Every July 26, the disability community should celebrate because the Americans with Disabilities Act (ADA) was signed into law on July 26, 1990. The ADA provides accessibility for individuals with disabilities by providing opportunities for employment, access to public services and public buildings, and the ability to communicate via telephone. This bill provides opportunities and accessibility for millions of Americans with disabilities. Additionally, the bill provides hope for a better way. With the ADA, a foundation was laid for future generations to build upon.

Unfortunately, the ADA signed into law 28 years ago was the last major piece of legislation protecting the rights of those with disabilities. It is time for this generation to step up and stand on the shoulders of those who fought for the ADA. Much of the ADA provides guarantees for physical access to public buildings—and that is needed—but what about access to private businesses or, more importantly, what about access to faith communities?

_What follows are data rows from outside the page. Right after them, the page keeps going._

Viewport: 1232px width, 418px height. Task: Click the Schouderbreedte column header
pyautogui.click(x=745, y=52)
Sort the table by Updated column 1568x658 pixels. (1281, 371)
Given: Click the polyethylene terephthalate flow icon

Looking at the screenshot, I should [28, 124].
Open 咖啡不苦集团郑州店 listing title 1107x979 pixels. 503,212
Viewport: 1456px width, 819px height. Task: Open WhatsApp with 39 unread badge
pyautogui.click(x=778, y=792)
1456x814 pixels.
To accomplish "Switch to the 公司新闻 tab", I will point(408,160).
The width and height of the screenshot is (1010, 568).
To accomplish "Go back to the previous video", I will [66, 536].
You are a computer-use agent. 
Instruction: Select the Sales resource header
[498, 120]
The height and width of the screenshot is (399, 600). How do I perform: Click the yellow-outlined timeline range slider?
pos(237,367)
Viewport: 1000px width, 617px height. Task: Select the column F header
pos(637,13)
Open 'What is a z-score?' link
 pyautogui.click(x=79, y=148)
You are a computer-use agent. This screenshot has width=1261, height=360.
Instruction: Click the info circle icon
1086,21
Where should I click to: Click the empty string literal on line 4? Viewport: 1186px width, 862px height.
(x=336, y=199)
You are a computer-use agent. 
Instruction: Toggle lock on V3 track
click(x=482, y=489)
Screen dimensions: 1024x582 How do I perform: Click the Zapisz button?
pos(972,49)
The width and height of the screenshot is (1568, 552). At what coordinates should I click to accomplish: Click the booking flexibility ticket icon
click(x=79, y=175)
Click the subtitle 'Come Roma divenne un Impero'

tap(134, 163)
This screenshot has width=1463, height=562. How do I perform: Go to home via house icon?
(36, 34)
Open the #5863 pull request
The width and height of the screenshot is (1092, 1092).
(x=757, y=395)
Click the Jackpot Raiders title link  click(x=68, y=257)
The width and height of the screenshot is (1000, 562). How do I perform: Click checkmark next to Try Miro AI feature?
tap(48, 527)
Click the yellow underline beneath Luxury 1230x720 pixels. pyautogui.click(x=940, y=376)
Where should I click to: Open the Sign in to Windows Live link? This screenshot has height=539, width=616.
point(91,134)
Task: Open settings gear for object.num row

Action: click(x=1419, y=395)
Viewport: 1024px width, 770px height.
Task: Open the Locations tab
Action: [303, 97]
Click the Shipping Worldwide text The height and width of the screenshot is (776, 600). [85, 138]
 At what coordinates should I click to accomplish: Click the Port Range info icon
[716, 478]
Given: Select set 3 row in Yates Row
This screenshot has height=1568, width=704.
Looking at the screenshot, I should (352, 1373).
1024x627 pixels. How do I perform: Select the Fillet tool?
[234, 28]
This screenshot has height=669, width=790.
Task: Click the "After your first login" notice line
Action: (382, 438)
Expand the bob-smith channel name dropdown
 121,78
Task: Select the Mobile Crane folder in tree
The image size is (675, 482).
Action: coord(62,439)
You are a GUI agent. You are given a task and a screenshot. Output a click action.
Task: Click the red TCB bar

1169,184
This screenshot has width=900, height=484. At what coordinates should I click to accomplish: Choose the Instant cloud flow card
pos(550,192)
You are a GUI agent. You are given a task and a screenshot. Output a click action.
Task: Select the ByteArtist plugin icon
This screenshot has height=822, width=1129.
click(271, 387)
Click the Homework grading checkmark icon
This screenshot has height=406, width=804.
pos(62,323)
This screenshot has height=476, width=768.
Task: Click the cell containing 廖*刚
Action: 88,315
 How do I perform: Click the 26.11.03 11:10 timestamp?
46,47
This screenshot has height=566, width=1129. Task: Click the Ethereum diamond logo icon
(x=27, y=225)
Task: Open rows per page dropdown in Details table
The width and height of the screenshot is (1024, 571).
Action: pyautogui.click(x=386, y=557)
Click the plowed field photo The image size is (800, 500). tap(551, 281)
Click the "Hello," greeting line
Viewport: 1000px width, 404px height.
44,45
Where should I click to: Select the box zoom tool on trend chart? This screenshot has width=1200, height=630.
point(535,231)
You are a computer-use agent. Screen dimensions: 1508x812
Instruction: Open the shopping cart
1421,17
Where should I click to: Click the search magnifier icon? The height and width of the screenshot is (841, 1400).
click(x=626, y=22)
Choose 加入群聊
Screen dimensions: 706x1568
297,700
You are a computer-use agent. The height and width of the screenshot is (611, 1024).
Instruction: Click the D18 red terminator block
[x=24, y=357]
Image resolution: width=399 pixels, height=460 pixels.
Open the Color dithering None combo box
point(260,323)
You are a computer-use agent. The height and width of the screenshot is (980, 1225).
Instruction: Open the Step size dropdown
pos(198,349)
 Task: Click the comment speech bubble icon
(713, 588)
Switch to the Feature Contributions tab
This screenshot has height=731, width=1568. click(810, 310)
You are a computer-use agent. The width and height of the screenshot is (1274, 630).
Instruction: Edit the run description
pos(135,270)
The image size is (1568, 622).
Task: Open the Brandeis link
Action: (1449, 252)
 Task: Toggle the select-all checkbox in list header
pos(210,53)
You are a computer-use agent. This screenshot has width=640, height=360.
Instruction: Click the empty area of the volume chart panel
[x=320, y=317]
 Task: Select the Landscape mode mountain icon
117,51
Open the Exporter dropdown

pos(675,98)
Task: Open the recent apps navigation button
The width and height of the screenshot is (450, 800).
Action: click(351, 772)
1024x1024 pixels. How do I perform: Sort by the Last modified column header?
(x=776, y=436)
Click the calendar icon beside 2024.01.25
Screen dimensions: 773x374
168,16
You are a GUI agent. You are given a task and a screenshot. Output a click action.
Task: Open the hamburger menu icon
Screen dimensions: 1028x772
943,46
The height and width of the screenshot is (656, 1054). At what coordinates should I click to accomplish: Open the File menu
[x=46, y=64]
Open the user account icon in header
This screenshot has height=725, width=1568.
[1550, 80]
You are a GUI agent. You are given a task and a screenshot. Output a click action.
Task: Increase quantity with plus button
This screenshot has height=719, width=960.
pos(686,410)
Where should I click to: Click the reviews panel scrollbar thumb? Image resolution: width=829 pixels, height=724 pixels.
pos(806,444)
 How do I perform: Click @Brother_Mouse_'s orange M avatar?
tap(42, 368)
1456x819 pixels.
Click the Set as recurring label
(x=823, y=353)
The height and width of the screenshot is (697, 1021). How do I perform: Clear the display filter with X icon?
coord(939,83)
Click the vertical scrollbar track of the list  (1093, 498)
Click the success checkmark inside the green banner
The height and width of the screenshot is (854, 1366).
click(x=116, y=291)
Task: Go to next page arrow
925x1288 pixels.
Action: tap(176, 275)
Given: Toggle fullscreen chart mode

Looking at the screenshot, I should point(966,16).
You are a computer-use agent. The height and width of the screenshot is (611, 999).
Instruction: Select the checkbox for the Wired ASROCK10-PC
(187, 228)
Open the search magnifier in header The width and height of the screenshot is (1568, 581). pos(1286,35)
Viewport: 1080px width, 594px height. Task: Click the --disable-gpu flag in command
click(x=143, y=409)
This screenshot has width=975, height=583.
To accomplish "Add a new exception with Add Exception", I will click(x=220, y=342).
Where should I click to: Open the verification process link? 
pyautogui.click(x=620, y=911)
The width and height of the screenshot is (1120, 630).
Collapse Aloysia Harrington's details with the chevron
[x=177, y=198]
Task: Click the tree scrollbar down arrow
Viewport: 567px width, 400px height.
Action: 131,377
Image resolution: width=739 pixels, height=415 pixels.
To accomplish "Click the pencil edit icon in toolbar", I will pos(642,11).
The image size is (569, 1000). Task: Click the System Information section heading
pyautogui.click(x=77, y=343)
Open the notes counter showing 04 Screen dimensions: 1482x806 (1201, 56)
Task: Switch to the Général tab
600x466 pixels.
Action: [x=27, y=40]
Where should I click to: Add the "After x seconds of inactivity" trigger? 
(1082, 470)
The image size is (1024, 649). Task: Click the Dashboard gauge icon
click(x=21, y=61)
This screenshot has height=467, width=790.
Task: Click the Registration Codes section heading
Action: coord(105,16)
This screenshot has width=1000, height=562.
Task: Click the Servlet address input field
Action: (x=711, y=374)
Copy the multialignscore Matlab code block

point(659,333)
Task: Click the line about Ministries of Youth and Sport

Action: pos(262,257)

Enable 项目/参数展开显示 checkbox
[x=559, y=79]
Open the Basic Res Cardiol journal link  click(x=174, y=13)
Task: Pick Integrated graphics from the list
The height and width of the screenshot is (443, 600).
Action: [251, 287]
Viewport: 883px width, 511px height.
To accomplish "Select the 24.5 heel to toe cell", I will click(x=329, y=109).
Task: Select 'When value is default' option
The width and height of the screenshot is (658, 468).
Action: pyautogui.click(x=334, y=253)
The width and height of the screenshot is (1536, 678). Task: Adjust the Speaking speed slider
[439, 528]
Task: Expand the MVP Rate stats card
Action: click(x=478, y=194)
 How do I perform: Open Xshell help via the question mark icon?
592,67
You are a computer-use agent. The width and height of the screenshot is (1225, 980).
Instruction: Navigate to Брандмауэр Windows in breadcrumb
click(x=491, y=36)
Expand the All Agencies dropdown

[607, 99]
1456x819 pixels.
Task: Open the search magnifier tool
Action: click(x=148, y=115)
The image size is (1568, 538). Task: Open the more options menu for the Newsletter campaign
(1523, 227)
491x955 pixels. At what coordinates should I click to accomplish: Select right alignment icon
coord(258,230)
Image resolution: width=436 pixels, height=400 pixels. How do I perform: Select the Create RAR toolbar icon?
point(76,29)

Sadly, when the ADA was passed in 1990, one of the first groups to step up and request exemption from complying with the new legislation were faith communities. As a result, many faith communities continue to not welcome those with disabilities. Admittedly, faith communities are beginning to respond, but providing accessibility for those with disabilities is not a priority, which is mind boggling because the largest unchurched segment of the population in the world is the disability community. Perhaps churches could address the declines in their attendance by being intentional about reaching out to the disability community?

In addition to faith communities, many private businesses remain inaccessible for those with disabilities. The ADA only applies to public buildings, such as government buildings or courthouses. It pains me to hear stories of those with disabilities not being able to enjoy recreational facilities or go to a restaurant because of inaccessibility. Most private businesses do have handicap parking or wheelchair ramps, but accessibility goes beyond parking and ramps. Accessibility includes options for seating, ordering with assistance, and access to bathrooms. I wonder what would happen if there were an app that provided current information on the willingness of private businesses to be accessible to those with disabilities.


Equally important to accessibility to faith communities and private businesses, people with disabilities need transportation options. There have been far too many stories about Uber and Lyft drivers refusing to transport those with disabilities. Sadly, these same stories are often heard in regards to public transportation. Is the responsibility of transporting those with disabilities supposed to fall only on parents or loved ones? It should not because transportation is available for other members of society, so why not those with disabilities? There should be public and private opportunities for those with disabilities to be transported between their homes to doctor appointments and other places. Why does the disability community have minimal options to meet their transportation needs? Is it because nobody wants us around?

Time for a Change

Twenty-eight years ago, a defining piece of legislation was signed into law. It is time for a new generation of leaders to step up and build upon the ADA. SNs360 is committed to moving forward and redefining our communities because our communities are seriously lacking in one critical component … love.